Fig. 2Representative histological findings and neutrophil accumulation in the intestinal mucosa after indomethacin administration. Histological appearance of the intestinal tissue of the sham group rats (A) and rats treated with indomethacin (B). Histological examination revealed that indomethacin administration induced ulceration in the small intestine, which was associated with the infiltration of numerous inflammatory cells. Hematoxylin and eosin (H&E) staining (×40). The time course of tissue-associated myeloperoxidase (MPO) activity after indomethacin administration was determined as an index of neutrophil accumulation in the intestinal mucosa (C). Data represent the mean ± (SEM) of 8 rats. *p<0.05 compared to the sham group (0 h).

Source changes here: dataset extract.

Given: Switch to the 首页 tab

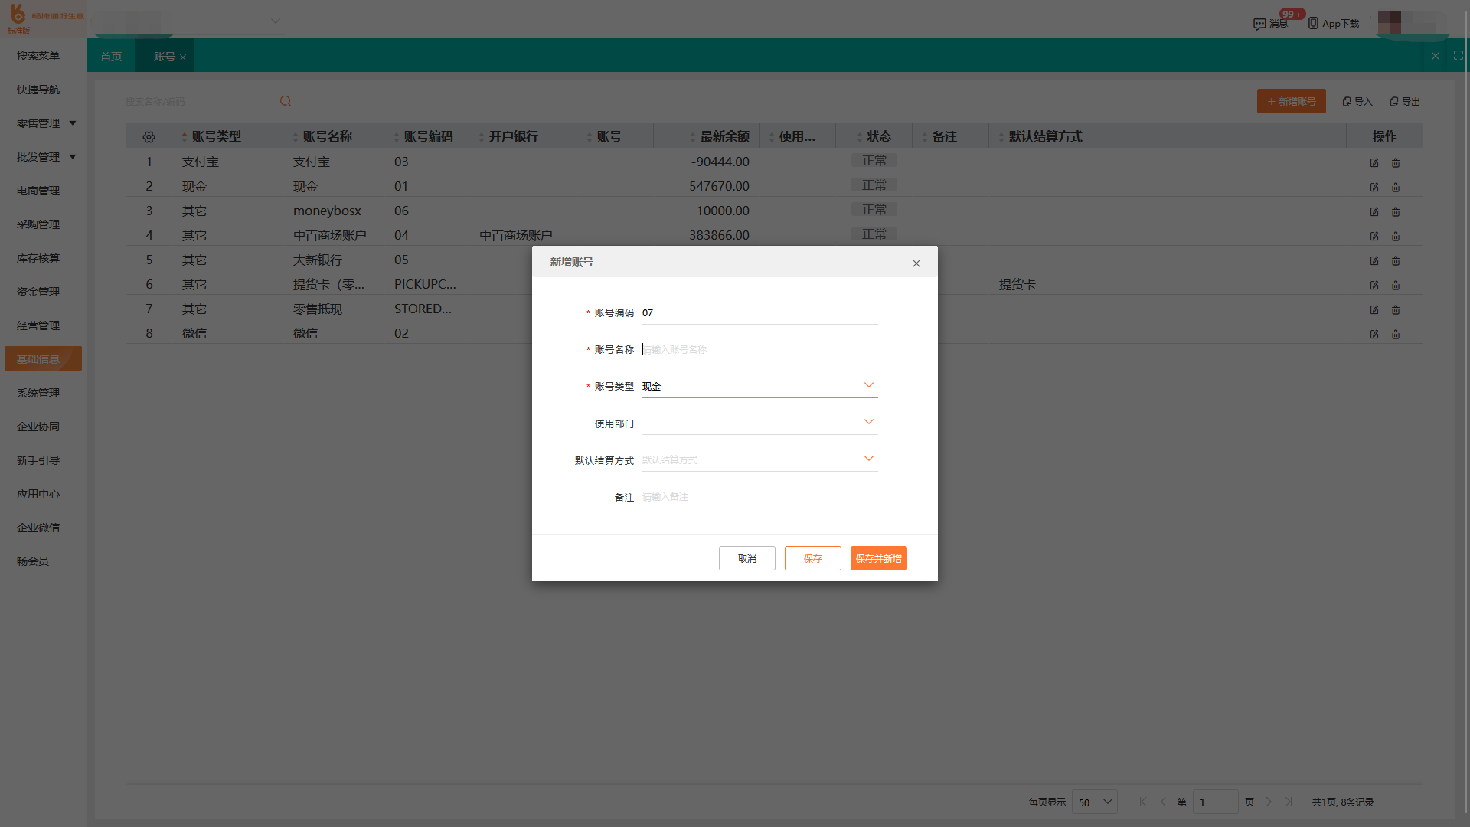Looking at the screenshot, I should click(110, 56).
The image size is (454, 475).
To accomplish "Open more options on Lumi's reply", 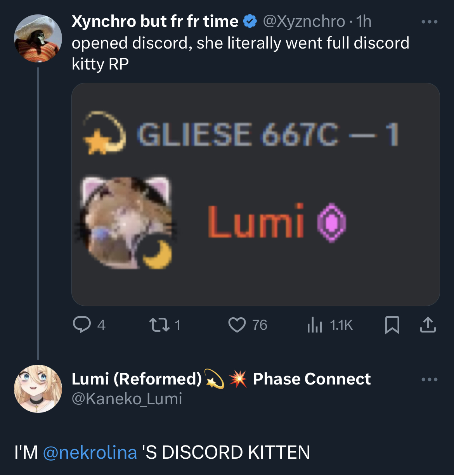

Fig. 3Image of 2D-PAGE analytical gels and immunoblotting with anti-dibromotyrosine (DiBrY) monoclonal antibody. (A, B) 2D-PAGE gels were stained using Deep PurpleTM Total Protein Stain. Subsequently, they were transferred onto nitrocellulose and immunoblotted with the anti-DiBrY monoclonal antibody (C, D). Boxes mark image areas that were investigated in subsequent experiments at pH 5.3–6.3.
Fig. 4Image of 2D-PAGE between pH 5.3 and 6.3. (A, B) 2D-PAGE between pH 5.3 and 6.3 gels were stained using Deep PurpleTM Total Protein Stain. (C, D) Immunoblotting analysis revealed 6 DiBrY-modified proteins (arrows) in the intestinal mucosa injured by indomethacin treatment.
List of dibromotyrosine-modified proteins identified in indomethacin-induced injured intestinal mucosa
| Spot No. | Protein identity | pI | MW (Da) | MASCOT score | Sequence coverage (%) |
|---|---|---|---|---|---|
| 1 | enolase-1 | 6.16 | 47440 | 78 | 29 |
| 2 | enolase-1 | 6.16 | 47440 | 58 | 32 |
| 3 | Albumin isoform CRA_a | 6.72 | 53060 | 70 | 21 |
| 4 | Albumin isoform CRA_a | 6.72 | 53060 | 93 | 34 |
| 5 | Albumin isoform CRA_a | 6.72 | 53060 | 119 | 46 |
| 6 | Albumin isoform CRA_a | 6.72 | 53060 | 82 | 23 |
pI, Isoelectric point; MW, Molecular Weight.
MASCOT score described the significance of the search results from the search engine MASCOT and a significance threshold of about 60 is typical. The sequence coverage was defined as the ratio of the number of the identified amino acids to the total number acid of the protein (%).